Airdrop farming is happening all throughout the Web3 ecosystem, from L1s, to L2s, to DeFi projects, to NFT projects and everything inbetween. Below I’ll just look at the specific example of EVM L2 farming that’s prevalent today.
EVM L2 Farming
EVM L2s are currently popular for airdrop farmers because people see potential for significant returns. Popular L2s like Arbitrum and Optimism airdropped their own tokens in the past couple of years and now have market caps of over $1bn each, making airdrop farmers a lot of money and suggesting the potential for similar rewards on other L2s.
To airdrop farm on an L2 chain all you need to do is transfer money over to it, transact on it, and interact with different smart contracts on the network.

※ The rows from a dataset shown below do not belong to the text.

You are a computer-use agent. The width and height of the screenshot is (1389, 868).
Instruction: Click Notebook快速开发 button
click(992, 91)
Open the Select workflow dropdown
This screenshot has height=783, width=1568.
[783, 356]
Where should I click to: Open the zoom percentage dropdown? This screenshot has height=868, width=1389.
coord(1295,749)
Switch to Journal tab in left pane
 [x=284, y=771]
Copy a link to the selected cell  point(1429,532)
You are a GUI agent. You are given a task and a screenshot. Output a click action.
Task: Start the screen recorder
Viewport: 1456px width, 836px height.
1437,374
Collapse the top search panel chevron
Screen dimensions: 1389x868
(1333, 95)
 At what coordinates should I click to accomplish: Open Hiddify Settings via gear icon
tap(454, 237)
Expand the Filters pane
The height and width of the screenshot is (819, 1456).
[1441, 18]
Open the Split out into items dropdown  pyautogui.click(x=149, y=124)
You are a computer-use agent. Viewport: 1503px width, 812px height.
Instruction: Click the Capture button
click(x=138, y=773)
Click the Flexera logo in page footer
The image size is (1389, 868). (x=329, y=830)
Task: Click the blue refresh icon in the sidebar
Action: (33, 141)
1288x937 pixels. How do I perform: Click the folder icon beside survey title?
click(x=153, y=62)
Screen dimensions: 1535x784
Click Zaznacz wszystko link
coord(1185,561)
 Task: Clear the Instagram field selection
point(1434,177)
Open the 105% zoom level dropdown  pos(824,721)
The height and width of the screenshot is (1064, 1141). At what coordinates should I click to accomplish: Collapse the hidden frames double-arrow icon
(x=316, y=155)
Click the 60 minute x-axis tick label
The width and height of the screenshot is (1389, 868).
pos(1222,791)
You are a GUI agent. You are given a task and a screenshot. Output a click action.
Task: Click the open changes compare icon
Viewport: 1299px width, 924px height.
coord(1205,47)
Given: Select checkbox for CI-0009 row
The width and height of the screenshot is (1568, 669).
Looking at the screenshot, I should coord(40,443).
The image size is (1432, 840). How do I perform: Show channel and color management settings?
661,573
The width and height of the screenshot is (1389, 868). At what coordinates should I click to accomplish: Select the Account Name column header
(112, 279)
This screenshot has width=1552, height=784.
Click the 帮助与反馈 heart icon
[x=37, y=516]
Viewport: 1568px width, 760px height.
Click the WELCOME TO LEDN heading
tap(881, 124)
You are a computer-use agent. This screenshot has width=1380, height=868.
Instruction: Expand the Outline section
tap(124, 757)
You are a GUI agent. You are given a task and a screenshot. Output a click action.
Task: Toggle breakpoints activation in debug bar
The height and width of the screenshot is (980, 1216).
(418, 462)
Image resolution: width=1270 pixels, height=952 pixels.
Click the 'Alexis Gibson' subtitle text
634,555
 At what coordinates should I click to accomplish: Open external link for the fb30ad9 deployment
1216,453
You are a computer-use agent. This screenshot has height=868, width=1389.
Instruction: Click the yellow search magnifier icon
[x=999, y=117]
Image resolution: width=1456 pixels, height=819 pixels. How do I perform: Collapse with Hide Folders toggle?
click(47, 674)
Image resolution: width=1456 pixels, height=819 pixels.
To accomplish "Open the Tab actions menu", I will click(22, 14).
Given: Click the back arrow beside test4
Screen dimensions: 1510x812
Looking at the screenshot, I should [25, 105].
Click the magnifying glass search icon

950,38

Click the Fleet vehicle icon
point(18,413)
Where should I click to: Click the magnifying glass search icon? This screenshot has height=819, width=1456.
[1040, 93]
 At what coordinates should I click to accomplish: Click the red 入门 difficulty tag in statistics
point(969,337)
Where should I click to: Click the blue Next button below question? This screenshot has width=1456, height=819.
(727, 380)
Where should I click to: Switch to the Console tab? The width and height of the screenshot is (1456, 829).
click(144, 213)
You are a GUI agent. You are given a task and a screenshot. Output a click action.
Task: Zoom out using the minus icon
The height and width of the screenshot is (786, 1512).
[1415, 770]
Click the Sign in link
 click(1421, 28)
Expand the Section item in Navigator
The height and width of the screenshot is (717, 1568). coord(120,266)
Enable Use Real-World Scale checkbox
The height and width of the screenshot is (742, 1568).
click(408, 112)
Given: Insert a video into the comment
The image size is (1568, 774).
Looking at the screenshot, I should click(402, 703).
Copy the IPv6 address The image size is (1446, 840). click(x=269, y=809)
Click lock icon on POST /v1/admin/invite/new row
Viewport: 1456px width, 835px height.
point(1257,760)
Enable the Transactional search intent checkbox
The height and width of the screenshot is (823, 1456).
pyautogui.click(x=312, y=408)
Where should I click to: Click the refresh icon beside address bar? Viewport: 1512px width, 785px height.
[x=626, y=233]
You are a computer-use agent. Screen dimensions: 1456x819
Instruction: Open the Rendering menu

The easiest and most reliable way to do this is by interacting with projects on the network like DeFi protocols or NFT marketplaces.
There are plenty of websites people use to track how much they’ve interacted with a project. An example for EVM L2s specifically is trustgo.trustalabs.ai, although there’s plenty of similar sites out there.
With trustgo you can input your address for a handful of L2s and get a score based on your usage of the chain.
In this example you can see that on the Linea chain my address has got a “MEDIA” score of 44 and puts me on the top 29% of wallets. Their scoring is imperfect but it gives you a sense of how highly you may be rewarded if they do an airdrop.
The site also gives different potential protocols for you to interact with to increase this MEDIA score.
Each of the L2s on this website has it’s own unique selling point, however there are 10s of EVM L2s out there and I might deep dive into a few of them at some point in the future. Continuing with the Linea example I’ll show how you could farm it below.
Linea
Start by sending money over to Linea with a bridge. In this case I’m using Orbiter.finance because it is a DeFi project that has no token and has the potential for it’s own airdrop too - so we’re farming on two projects by doing this.
Following from the list above you can see that there’s plenty of protocols on Linea that I could interact with. As an example I’ll use SyncSwap to trade from ETH to wstETH (I covered Liquid Staking last week), where even a tiny amount like 0.001 ETH (only $2.20 at today’s prices) is enough to be considered for airdrop farming.
Next I would go through the remainder of the list on trustgo.trustalabs.ai to see other projects and protocols to interact with, then check back a few hours later to see how I’m doing with the MEDIA score.
For this short example I’ve just farmed on Linea but you could farm on any or all of the networks on the site like Scroll, zkSyncEra, StarkNet, as none have a token but all have the potential to have one. Plus there are plenty of other EVM L2s out there that don’t yet have a token.
Conclusion
Airdrops are a smart marketing strategy for projects to acquire users and liquidity. By providing financial incentives projects can rapidly bootstrap themselves at the start.
However, it’s not without it’s risks for the users and projects. In the excitement of trying lots of different protocols and tools, a user might accidentally interact with a scam website and have all their assets drained! While projects may struggle to keep users engaged and find users abandoning them as soon as they’ve got their airdrop.
Really it’s on the project to use this opportunity to attract interest and keep users invested in them, with Blur being the best example of doing this successfully having totally ravaged Opensea’s marketshare through a strategic use of airdrop rewards.
Airdrops are happening everywhere, EVM L2s are a specific category of interest today, but there are plenty of other projects and protocols who have a lot of potential for a significant airdrop soon.
So go out and try out different Web3 projects and protocols and you may just be rewarded with free magic internet money in the process!